Hello. I found that in some cases composite aggregation returns old documents (the initial indexed version instead of updated). Steps to reproduce:
curl -X PUT -H 'Content-Type: application/json' localhost:9200/test -d '{
"settings": {
"index": {
"sort.field": "id"
}
},
"mappings": {
"properties": {
"id": {
"type": "keyword"
},
"name": {
"type": "text"
}
}
}
}'
curl -X PUT -H 'Content-Type: application/json' localhost:9200/test/_doc/1 -d '{
"id": 1,
"value": "Old Value"
}'
curl -X POST -H 'Content-Type: application/json' localhost:9200/test/_update/1 -d '{
"doc": {
"value": "New Value"
}
}'
curl -X GET -H 'Content-Type: application/json' localhost:9200/test/_search?pretty -d '{
"aggs": {
"composite": {
"composite": {
"size": 1,
"sources":
{ "id": { "terms": { "field": "id" } } }
,"after": {"id": "0"}
},
"aggs": {
"top_hits": {
"top_hits": {
"size": 1
}
}
}
}
}
}'
Response:
{
"took" : 102,
"timed_out" : false,
"_shards" : {
"total" : 1,
"successful" : 1,
"skipped" : 0,
"failed" : 0
},
"hits" : {
"total" : {
"value" : 1,
"relation" : "eq"
},
"max_score" : 1.0,
"hits" : [
{
"_index" : "test",
"_type" : "_doc",
"_id" : "1",
"_score" : 1.0,
"_source" : {
"id" : 1,
"value" : "New Value"
}
}
]
},
"aggregations" : {
"composite" : {
"after_key" : {
"id" : "1"
},
"buckets" : [
{
"key" : {
"id" : "1"
},
"doc_count" : 2,
"top_hits" : {
"hits" : {
"total" : {
"value" : 2,
"relation" : "eq"
},
"max_score" : 1.0,
"hits" : [
{
"_index" : "test",
"_type" : "_doc",
"_id" : "1",
"_score" : 1.0,
"_source" : {
"id" : 1,
"value" : "Old Value"
}
}
]
}
}
}
]
}
}
}
As you can see the top level hits contain the actual values but the composite aggregation buckets contain old values.
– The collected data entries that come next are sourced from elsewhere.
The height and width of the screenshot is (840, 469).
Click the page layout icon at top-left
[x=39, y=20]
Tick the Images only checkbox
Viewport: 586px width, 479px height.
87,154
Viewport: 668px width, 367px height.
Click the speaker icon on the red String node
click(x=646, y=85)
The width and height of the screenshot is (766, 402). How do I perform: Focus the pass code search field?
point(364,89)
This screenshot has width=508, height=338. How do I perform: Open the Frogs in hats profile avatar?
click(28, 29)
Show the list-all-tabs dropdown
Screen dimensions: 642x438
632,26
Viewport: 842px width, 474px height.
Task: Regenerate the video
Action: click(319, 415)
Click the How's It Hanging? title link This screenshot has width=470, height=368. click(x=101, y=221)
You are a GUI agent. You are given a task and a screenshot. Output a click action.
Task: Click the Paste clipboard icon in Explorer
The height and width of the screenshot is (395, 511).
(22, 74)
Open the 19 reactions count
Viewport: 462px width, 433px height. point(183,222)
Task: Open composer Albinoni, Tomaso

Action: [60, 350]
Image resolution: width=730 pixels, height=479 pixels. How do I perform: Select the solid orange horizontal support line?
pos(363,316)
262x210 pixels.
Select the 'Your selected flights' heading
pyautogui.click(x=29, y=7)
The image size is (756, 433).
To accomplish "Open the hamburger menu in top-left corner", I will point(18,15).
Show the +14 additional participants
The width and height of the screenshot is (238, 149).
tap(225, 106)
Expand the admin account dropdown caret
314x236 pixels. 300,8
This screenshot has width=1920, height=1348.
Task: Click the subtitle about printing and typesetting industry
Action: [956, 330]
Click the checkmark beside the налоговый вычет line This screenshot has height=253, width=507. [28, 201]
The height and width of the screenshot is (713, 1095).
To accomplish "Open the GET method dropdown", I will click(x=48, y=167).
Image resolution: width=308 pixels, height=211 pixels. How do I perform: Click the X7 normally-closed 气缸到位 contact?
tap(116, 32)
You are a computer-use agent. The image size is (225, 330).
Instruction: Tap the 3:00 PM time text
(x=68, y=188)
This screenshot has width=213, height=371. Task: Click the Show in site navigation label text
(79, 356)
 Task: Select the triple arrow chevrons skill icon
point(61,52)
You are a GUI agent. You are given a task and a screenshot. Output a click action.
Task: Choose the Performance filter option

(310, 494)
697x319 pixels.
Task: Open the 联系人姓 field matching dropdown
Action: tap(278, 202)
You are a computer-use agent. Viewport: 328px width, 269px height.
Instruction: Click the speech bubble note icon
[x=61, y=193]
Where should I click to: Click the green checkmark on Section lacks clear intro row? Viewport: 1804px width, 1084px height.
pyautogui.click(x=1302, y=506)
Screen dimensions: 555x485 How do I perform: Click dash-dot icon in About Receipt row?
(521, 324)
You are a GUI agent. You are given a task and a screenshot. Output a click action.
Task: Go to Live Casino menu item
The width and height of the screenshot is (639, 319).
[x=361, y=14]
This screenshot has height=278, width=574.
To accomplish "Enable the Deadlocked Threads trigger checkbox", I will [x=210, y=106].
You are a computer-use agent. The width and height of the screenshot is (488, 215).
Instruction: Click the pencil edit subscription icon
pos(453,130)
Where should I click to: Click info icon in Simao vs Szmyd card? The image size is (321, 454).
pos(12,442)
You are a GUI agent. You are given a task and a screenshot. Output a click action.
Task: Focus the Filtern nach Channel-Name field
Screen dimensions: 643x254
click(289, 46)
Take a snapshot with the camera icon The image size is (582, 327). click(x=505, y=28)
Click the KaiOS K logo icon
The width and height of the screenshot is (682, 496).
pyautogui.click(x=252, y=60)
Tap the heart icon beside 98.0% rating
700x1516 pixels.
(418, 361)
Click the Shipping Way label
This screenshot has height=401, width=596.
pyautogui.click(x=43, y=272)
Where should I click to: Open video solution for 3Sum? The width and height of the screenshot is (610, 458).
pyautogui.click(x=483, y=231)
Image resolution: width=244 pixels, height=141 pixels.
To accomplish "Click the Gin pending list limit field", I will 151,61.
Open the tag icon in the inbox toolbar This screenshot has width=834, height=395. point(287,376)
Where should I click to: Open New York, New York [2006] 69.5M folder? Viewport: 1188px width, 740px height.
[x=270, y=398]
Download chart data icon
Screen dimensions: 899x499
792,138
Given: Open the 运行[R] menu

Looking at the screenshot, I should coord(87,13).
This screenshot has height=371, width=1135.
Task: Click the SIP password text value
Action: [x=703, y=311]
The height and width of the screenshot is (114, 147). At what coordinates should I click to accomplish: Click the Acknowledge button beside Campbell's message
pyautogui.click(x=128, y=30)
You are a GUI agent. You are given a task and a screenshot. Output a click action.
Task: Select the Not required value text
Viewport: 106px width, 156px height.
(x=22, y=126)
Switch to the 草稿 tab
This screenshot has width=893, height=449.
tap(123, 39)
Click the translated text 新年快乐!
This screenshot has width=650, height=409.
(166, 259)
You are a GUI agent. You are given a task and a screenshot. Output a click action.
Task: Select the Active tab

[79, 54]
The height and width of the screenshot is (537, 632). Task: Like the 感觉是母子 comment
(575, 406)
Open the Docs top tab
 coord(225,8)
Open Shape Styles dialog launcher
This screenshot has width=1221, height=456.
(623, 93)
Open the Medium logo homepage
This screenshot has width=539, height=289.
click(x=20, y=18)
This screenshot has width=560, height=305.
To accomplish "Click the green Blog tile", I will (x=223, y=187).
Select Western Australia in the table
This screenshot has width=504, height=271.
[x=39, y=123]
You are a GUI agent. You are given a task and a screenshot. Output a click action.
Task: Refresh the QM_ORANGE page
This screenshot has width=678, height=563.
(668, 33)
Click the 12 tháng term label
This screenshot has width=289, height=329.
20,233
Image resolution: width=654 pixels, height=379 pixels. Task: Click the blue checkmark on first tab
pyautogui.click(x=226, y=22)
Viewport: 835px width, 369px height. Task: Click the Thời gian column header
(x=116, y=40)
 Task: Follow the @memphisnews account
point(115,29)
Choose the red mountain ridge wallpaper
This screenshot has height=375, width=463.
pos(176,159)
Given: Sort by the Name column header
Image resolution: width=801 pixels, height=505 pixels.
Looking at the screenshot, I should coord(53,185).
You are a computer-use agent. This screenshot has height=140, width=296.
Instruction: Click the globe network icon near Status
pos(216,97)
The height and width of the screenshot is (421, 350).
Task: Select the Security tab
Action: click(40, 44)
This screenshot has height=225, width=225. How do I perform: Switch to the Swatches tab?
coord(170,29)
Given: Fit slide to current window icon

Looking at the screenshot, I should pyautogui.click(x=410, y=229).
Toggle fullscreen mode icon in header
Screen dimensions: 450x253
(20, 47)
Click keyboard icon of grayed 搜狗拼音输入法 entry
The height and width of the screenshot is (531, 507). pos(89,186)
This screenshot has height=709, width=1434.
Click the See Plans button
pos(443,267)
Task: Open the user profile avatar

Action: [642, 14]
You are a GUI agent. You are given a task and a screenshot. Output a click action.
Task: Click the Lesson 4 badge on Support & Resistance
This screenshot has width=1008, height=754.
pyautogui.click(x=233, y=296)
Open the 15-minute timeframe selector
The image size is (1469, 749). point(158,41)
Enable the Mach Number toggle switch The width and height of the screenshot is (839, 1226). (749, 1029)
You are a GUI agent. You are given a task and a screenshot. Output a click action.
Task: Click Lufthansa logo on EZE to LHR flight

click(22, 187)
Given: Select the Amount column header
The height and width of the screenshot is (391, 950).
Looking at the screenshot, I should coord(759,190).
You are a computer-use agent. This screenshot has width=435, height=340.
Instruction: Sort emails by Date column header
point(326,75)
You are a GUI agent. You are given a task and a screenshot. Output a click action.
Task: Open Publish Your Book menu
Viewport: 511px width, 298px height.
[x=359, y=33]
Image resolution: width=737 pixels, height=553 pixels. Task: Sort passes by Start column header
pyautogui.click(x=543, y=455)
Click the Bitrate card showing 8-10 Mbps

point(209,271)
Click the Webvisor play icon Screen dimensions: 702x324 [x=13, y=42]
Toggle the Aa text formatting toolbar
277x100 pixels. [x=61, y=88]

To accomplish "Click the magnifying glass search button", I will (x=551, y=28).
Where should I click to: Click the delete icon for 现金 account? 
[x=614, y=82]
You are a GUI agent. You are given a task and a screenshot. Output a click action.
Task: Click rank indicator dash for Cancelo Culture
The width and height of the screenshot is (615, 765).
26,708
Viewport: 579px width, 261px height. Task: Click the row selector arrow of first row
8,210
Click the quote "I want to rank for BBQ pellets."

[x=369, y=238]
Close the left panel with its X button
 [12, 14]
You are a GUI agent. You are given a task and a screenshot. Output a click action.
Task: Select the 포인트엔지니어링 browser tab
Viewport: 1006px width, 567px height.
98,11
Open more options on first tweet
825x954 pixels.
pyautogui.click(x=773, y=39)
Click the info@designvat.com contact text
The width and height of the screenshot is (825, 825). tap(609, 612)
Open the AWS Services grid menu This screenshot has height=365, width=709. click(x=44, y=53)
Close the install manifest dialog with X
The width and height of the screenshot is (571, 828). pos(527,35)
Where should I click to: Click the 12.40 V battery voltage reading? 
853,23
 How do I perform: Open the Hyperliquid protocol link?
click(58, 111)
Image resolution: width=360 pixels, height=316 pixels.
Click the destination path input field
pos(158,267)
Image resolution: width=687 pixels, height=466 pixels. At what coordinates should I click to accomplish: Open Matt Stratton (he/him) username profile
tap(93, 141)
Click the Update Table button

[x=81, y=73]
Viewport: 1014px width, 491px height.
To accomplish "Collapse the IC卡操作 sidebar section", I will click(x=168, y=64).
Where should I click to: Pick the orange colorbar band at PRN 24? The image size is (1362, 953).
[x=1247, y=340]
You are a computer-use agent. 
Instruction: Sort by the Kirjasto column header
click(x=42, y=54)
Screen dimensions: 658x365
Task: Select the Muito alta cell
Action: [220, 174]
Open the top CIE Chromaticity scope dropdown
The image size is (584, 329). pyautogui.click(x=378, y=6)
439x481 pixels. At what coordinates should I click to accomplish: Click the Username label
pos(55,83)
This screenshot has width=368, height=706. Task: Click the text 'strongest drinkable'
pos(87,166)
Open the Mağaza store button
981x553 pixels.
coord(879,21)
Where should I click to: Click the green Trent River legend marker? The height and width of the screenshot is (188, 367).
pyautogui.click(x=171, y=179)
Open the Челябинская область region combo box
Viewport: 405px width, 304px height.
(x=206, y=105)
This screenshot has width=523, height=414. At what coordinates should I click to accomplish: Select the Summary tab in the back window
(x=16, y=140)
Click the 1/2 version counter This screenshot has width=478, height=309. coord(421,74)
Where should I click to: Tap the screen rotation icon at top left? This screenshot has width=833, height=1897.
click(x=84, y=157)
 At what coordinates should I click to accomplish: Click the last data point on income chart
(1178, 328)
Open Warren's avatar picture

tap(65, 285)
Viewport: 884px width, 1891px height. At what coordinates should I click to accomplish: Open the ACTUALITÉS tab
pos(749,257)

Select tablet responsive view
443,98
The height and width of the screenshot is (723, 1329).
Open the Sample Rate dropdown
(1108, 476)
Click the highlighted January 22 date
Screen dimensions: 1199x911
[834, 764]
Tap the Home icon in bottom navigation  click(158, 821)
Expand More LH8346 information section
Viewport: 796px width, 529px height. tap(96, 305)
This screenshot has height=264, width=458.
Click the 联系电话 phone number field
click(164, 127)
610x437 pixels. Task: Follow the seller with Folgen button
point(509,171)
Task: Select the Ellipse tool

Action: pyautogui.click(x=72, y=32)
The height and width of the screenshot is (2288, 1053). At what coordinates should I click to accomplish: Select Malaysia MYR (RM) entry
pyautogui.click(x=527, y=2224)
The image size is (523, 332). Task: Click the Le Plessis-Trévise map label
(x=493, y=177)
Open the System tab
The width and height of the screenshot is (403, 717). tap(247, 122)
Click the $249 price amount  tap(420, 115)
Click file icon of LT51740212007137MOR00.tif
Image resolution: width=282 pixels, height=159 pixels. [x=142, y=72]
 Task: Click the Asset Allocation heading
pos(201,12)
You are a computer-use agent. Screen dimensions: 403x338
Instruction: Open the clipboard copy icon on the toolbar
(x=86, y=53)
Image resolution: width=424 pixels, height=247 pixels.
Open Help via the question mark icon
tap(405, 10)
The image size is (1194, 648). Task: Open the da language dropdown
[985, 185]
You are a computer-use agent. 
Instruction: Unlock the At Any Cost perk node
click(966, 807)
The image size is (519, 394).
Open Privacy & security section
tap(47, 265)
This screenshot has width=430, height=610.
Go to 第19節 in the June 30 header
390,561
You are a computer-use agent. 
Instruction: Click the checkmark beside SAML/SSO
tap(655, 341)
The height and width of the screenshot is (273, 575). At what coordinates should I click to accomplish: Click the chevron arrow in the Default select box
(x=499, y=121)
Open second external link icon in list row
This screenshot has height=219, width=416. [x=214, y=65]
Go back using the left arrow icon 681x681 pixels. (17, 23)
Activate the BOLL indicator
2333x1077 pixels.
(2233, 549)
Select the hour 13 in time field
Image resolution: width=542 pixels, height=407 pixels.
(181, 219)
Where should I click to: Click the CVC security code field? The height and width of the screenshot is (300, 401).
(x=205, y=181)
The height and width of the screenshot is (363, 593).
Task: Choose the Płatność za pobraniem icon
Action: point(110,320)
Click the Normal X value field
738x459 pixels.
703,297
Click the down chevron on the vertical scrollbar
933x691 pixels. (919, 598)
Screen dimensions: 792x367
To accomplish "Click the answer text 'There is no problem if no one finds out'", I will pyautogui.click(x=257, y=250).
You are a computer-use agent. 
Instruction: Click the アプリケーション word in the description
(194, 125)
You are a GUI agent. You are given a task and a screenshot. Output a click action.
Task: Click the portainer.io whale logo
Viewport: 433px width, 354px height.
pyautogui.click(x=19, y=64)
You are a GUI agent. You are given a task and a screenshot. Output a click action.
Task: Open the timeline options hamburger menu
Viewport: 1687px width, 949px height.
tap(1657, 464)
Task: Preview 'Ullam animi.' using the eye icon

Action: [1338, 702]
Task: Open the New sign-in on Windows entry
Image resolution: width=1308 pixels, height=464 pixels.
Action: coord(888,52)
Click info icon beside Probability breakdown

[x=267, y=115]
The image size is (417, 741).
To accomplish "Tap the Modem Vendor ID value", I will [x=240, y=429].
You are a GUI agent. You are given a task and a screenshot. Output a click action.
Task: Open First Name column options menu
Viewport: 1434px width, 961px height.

This problem disappears when I remove the index sort setting from the mapping (which I think is important for performance if I want to use pagination) or the "after" property from the query.
Is there something I do wrong or is it a bug in Elasticcearch?
Elasticsearch version: 7.9.2